### THE PROBLEM
Could you reproduce all of the entries below without a single change?

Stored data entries

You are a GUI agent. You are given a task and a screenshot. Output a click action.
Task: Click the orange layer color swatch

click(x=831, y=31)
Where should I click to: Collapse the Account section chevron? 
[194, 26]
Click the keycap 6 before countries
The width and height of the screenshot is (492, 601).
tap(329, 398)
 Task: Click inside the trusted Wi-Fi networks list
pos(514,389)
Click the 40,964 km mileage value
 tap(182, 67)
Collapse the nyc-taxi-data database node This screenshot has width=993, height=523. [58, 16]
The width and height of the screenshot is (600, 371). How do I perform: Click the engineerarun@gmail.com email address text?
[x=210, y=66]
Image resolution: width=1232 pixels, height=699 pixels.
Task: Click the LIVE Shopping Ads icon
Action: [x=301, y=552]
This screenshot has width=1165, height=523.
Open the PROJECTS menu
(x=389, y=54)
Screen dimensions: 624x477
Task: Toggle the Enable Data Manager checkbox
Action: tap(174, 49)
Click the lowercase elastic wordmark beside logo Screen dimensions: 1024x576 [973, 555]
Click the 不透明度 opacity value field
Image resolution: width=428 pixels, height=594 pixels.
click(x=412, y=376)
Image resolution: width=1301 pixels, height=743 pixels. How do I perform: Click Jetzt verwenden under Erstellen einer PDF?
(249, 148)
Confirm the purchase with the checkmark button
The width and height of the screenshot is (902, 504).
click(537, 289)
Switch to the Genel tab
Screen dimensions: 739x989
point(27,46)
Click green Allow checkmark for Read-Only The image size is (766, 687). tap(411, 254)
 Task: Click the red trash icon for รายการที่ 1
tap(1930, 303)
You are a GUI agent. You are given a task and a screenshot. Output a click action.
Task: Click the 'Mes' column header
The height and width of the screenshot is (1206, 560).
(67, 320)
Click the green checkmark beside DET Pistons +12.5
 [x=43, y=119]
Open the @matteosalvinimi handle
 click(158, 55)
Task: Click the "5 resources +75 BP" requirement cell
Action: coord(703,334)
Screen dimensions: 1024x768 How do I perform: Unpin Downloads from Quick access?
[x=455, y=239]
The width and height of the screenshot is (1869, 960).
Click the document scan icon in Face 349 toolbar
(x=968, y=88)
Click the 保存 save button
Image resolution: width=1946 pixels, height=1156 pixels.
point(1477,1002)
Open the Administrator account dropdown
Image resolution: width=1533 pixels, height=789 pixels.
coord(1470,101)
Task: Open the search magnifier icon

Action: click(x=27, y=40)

### SOLUTION FOR THIS EXERCISE
You are a GUI agent. You are given a task and a screenshot. Output a click action.
Task: Click the orange layer color swatch

click(x=831, y=31)
Where should I click to: Collapse the Account section chevron? 
[194, 26]
Click the keycap 6 before countries
The width and height of the screenshot is (492, 601).
tap(329, 398)
 Task: Click inside the trusted Wi-Fi networks list
pos(514,389)
Click the 40,964 km mileage value
 tap(182, 67)
Collapse the nyc-taxi-data database node This screenshot has width=993, height=523. [58, 16]
The width and height of the screenshot is (600, 371). How do I perform: Click the engineerarun@gmail.com email address text?
[x=210, y=66]
Image resolution: width=1232 pixels, height=699 pixels.
Task: Click the LIVE Shopping Ads icon
Action: [x=301, y=552]
This screenshot has width=1165, height=523.
Open the PROJECTS menu
(x=389, y=54)
Screen dimensions: 624x477
Task: Toggle the Enable Data Manager checkbox
Action: tap(174, 49)
Click the lowercase elastic wordmark beside logo Screen dimensions: 1024x576 [973, 555]
Click the 不透明度 opacity value field
Image resolution: width=428 pixels, height=594 pixels.
click(x=412, y=376)
Image resolution: width=1301 pixels, height=743 pixels. How do I perform: Click Jetzt verwenden under Erstellen einer PDF?
(249, 148)
Confirm the purchase with the checkmark button
The width and height of the screenshot is (902, 504).
click(537, 289)
Switch to the Genel tab
Screen dimensions: 739x989
point(27,46)
Click green Allow checkmark for Read-Only The image size is (766, 687). tap(411, 254)
 Task: Click the red trash icon for รายการที่ 1
tap(1930, 303)
You are a GUI agent. You are given a task and a screenshot. Output a click action.
Task: Click the 'Mes' column header
The height and width of the screenshot is (1206, 560).
(67, 320)
Click the green checkmark beside DET Pistons +12.5
 [x=43, y=119]
Open the @matteosalvinimi handle
 click(158, 55)
Task: Click the "5 resources +75 BP" requirement cell
Action: coord(703,334)
Screen dimensions: 1024x768 How do I perform: Unpin Downloads from Quick access?
[x=455, y=239]
The width and height of the screenshot is (1869, 960).
Click the document scan icon in Face 349 toolbar
(x=968, y=88)
Click the 保存 save button
Image resolution: width=1946 pixels, height=1156 pixels.
point(1477,1002)
Open the Administrator account dropdown
Image resolution: width=1533 pixels, height=789 pixels.
coord(1470,101)
Task: Open the search magnifier icon

Action: click(x=27, y=40)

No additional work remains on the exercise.